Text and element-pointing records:
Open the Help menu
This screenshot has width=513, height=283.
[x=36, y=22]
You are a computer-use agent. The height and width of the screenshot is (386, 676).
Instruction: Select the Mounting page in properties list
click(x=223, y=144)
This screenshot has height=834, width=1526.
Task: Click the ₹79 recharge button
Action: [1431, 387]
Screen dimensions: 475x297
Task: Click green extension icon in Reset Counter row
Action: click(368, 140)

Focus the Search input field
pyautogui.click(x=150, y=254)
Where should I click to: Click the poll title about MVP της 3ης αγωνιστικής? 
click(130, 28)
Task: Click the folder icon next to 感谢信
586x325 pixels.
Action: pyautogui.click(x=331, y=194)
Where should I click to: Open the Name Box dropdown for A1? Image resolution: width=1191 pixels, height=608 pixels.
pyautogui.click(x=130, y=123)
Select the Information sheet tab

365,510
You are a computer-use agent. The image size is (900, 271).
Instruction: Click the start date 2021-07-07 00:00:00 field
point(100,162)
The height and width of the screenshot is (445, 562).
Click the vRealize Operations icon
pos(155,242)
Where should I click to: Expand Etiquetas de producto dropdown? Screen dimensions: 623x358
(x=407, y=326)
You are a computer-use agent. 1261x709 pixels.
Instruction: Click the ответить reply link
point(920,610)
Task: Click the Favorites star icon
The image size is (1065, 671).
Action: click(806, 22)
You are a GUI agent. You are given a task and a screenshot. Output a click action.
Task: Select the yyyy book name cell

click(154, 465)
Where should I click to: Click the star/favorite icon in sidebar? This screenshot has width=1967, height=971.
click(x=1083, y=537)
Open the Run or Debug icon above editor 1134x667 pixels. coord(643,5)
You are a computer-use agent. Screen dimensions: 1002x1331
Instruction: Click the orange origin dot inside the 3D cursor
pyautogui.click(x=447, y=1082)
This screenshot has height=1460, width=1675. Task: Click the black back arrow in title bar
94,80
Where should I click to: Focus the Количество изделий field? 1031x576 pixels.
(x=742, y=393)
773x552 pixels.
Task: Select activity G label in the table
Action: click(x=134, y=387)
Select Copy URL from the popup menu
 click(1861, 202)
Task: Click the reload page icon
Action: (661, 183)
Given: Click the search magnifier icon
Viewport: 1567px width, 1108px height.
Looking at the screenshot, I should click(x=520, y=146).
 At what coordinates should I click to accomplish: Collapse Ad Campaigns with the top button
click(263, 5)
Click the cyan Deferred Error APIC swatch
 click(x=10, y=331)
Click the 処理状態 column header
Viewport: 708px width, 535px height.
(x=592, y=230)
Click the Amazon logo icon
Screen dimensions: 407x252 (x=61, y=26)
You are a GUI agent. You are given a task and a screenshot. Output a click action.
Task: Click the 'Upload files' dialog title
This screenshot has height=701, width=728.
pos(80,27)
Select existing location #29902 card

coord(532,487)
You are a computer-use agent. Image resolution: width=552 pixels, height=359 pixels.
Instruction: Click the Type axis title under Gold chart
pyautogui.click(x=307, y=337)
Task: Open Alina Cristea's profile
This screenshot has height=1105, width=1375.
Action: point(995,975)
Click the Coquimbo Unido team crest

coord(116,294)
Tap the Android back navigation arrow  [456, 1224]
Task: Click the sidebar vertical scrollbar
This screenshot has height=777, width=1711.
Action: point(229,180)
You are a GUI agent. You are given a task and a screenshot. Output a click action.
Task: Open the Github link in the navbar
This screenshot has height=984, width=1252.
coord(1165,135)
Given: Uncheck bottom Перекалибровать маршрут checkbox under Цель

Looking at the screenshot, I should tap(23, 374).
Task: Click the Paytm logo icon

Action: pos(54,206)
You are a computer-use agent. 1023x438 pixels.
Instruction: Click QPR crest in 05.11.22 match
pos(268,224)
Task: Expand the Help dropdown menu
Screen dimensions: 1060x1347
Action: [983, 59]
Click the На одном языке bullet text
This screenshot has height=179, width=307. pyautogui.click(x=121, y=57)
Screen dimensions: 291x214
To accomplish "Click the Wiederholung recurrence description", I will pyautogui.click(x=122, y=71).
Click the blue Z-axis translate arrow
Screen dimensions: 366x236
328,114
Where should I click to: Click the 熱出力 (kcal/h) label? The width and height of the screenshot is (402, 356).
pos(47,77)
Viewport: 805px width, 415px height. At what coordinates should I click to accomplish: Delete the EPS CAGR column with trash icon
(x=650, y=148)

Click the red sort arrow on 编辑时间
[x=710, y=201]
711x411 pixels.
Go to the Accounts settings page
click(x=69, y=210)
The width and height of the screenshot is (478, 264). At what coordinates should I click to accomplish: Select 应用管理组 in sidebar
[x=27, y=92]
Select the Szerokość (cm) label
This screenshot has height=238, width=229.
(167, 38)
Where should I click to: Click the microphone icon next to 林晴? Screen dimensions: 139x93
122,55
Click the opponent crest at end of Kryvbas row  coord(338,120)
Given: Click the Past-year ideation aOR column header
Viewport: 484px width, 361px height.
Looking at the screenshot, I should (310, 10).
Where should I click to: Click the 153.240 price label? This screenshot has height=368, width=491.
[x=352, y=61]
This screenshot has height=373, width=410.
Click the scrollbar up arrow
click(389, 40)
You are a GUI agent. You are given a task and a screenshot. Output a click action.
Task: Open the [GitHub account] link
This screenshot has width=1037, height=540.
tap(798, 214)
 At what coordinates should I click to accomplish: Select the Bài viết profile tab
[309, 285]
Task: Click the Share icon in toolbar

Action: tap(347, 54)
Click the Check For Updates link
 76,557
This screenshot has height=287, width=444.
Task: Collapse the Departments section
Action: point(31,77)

• Aim: Update everything from the line containing "Task: Click the Favorites star icon" down to the line containing "click(154, 465)", replacing "Favorites" with "Bookmarks" and leaving all else as it is. Give only those lines.

• Exercise response:
Task: Click the Bookmarks star icon
The image size is (1065, 671).
Action: click(806, 22)
You are a GUI agent. You are given a task and a screenshot. Output a click action.
Task: Select the yyyy book name cell

click(154, 465)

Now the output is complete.